→ **Objective**: Duplicate the data below, from the line that contains "The image size is (829, 504)." through the line that contains "point(359,377)", with both of those lines included.

→ **Given information**:
------
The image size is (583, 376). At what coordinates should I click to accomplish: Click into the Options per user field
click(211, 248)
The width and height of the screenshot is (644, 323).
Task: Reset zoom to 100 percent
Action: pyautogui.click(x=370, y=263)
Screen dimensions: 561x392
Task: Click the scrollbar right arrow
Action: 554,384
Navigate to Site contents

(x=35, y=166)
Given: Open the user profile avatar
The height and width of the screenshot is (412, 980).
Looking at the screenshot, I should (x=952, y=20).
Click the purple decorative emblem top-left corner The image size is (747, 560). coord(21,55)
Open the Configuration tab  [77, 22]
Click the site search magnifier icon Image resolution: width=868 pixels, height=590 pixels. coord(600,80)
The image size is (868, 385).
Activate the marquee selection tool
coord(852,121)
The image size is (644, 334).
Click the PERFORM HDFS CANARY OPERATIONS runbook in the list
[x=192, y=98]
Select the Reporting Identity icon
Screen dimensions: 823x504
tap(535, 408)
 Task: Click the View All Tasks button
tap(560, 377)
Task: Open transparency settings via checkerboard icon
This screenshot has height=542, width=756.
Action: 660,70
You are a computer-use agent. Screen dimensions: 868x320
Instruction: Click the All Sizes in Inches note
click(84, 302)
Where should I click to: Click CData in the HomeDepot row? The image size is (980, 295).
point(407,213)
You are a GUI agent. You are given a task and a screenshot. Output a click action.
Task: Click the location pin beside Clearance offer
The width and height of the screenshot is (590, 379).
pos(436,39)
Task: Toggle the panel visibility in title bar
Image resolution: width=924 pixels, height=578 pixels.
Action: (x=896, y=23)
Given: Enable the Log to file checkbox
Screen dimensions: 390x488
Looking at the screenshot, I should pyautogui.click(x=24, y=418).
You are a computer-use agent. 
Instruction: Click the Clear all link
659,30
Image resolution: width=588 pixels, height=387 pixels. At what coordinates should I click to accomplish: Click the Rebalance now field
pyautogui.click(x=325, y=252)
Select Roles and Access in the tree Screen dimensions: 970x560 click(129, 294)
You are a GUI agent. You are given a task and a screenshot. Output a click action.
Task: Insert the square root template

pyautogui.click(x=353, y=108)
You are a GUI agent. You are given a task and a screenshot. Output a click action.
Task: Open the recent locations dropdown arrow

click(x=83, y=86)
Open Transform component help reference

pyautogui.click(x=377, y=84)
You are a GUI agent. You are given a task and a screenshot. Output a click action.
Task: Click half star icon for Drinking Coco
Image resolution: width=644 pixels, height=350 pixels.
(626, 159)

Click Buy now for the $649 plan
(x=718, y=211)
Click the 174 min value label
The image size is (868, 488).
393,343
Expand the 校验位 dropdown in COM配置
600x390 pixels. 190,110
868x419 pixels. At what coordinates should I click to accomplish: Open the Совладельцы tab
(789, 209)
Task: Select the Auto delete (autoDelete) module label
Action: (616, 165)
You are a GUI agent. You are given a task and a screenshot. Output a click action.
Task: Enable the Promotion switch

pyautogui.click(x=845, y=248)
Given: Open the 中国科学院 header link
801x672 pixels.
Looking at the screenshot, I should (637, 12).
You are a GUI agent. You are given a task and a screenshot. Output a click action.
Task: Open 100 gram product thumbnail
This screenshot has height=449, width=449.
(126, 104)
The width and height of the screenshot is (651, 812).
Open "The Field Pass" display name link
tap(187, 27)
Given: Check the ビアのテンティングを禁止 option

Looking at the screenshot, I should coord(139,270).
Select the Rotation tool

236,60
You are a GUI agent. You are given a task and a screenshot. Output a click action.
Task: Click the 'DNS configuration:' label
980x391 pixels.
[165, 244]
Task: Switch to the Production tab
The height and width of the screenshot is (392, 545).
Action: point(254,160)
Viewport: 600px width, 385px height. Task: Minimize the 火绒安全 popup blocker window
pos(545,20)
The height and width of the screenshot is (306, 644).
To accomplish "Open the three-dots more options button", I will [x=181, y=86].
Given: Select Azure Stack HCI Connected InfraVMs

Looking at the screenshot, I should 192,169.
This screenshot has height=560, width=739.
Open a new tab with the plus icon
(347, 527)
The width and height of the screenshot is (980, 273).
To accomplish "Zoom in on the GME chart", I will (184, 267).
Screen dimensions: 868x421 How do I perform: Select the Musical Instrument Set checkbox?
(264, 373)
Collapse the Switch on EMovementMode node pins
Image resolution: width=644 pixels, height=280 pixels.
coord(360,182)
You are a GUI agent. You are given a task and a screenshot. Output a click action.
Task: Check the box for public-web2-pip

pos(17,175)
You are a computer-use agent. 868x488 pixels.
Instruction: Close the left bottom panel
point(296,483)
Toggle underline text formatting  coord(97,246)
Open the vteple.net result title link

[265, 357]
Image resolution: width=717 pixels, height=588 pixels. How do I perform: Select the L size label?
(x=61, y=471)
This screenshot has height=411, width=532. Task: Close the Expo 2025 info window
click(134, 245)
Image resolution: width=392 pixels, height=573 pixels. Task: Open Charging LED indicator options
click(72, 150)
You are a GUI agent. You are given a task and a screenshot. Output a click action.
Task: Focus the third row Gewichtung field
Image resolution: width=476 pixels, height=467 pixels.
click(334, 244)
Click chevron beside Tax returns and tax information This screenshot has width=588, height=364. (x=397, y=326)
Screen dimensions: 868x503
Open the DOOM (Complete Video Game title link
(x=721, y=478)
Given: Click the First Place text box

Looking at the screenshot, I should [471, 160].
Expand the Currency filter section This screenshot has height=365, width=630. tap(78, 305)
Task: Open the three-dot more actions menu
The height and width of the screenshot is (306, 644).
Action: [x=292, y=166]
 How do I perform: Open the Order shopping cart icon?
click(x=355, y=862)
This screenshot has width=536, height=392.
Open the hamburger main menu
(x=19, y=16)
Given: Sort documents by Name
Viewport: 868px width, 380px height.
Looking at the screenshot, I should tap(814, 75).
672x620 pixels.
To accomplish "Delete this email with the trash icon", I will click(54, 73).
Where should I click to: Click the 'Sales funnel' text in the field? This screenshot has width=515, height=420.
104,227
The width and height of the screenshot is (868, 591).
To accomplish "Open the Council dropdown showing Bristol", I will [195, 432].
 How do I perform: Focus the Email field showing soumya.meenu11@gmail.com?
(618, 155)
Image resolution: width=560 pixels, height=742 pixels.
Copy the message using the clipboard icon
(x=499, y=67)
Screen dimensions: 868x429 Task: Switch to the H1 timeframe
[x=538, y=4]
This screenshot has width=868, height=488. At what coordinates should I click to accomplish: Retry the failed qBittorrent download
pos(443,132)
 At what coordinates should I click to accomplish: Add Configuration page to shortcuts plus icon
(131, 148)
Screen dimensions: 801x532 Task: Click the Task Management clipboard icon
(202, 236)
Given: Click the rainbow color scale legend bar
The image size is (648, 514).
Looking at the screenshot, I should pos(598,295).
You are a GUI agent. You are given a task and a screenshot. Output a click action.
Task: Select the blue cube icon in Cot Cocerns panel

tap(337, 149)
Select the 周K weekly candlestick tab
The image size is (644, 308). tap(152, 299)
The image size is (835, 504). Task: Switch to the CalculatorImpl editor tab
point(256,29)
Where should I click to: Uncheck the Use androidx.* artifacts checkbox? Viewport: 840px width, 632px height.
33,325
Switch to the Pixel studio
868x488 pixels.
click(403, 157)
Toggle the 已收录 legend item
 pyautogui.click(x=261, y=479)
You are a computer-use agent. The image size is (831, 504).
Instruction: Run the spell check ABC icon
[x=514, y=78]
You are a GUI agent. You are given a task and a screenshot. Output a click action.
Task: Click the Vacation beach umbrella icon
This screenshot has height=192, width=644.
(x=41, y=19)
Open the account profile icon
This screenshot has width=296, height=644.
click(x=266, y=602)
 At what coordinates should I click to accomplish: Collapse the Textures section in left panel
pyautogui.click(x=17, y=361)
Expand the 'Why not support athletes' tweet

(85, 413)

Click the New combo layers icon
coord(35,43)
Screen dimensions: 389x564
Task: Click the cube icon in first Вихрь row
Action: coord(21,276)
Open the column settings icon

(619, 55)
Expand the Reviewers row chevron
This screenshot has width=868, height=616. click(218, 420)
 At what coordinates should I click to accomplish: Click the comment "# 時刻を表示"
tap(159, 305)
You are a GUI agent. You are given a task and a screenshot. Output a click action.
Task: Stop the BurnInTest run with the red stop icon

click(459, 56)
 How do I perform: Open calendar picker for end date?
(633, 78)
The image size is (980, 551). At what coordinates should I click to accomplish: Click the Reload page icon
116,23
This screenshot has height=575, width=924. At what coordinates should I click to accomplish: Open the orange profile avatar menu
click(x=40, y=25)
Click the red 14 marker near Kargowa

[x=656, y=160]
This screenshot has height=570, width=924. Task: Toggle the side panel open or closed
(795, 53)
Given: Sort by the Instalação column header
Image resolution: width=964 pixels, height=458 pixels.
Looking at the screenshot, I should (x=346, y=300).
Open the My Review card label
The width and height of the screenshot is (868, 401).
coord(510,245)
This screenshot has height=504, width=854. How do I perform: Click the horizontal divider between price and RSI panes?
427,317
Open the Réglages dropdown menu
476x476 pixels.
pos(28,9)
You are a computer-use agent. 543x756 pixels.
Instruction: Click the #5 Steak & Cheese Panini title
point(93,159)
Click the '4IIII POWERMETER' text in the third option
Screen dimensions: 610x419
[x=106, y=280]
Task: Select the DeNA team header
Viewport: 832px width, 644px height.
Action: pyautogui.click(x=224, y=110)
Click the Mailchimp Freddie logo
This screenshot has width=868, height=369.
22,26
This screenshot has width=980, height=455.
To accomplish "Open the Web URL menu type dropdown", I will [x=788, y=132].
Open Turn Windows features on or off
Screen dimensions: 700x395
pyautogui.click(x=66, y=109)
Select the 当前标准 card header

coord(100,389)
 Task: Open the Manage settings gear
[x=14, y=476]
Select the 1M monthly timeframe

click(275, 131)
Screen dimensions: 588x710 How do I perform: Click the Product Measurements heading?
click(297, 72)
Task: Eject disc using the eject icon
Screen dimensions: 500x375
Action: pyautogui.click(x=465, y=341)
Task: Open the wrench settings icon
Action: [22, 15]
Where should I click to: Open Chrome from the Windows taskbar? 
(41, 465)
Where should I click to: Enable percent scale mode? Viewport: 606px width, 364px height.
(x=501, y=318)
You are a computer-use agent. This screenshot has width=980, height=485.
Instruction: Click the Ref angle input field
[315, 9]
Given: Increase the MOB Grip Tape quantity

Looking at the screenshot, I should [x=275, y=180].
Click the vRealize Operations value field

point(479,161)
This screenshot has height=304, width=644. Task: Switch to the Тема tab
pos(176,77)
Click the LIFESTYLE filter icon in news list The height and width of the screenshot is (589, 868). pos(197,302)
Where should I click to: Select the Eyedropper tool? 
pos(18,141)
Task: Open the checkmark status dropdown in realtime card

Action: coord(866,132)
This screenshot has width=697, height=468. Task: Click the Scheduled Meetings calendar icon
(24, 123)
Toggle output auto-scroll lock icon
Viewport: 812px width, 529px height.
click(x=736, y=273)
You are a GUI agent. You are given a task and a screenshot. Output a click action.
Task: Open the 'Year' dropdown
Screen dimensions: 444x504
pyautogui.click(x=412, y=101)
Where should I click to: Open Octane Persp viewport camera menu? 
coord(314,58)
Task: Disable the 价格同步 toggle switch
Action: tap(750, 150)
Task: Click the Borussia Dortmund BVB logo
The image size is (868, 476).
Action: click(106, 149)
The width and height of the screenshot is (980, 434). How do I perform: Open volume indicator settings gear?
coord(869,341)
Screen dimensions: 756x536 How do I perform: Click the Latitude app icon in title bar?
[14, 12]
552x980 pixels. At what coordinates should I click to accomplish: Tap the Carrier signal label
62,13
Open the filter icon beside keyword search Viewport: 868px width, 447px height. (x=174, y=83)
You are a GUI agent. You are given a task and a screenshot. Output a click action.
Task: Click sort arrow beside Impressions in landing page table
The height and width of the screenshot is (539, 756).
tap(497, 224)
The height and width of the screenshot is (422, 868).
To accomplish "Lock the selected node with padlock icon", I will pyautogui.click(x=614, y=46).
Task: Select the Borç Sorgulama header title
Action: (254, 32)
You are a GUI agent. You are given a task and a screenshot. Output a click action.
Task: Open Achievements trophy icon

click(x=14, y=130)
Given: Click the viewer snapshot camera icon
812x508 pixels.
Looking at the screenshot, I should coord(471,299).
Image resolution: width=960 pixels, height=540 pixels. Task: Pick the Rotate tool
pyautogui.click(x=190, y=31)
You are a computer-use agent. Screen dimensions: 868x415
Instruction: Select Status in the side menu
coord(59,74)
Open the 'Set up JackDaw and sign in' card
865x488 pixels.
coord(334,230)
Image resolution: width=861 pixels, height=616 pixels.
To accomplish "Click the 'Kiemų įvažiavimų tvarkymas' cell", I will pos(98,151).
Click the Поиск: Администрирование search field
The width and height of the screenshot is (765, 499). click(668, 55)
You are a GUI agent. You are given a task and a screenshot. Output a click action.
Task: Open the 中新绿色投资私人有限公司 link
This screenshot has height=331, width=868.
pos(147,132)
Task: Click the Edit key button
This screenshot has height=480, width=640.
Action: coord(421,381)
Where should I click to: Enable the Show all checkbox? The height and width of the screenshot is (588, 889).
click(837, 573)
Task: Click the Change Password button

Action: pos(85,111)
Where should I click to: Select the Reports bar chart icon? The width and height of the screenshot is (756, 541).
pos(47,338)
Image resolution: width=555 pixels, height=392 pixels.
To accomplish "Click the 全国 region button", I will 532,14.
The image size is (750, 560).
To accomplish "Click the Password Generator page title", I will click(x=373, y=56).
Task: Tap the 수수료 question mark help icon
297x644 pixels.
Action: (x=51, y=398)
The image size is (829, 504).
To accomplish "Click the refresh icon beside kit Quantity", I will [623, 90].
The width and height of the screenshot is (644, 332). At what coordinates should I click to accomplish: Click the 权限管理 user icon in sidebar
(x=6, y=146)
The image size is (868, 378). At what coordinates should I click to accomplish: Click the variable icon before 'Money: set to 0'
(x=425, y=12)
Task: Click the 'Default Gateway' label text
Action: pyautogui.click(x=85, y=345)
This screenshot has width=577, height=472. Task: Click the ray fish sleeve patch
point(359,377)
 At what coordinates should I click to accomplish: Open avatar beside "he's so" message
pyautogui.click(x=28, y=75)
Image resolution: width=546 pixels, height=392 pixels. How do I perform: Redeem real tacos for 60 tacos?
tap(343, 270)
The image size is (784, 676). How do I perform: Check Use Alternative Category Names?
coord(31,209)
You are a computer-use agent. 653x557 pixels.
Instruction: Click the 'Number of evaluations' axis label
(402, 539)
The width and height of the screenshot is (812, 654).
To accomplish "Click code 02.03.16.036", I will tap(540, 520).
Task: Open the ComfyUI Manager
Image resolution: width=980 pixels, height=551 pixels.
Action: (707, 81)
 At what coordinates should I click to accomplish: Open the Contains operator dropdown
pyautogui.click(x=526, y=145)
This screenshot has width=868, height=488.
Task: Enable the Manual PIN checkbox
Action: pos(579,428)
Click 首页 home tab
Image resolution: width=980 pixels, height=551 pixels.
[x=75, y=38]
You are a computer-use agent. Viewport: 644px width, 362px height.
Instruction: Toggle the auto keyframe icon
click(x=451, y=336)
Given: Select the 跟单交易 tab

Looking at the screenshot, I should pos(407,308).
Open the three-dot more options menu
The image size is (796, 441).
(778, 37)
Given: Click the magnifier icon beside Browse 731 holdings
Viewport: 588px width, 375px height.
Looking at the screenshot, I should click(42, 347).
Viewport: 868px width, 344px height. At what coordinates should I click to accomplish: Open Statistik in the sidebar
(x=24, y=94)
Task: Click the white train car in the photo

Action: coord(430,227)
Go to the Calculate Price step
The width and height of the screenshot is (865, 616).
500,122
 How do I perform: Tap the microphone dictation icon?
------
→ **Expected answer**:
The image size is (829, 504).
To accomplish "Click the refresh icon beside kit Quantity", I will [623, 90].
The width and height of the screenshot is (644, 332). At what coordinates should I click to accomplish: Click the 权限管理 user icon in sidebar
(x=6, y=146)
The image size is (868, 378). At what coordinates should I click to accomplish: Click the variable icon before 'Money: set to 0'
(x=425, y=12)
Task: Click the 'Default Gateway' label text
Action: pyautogui.click(x=85, y=345)
This screenshot has width=577, height=472. Task: Click the ray fish sleeve patch
point(359,377)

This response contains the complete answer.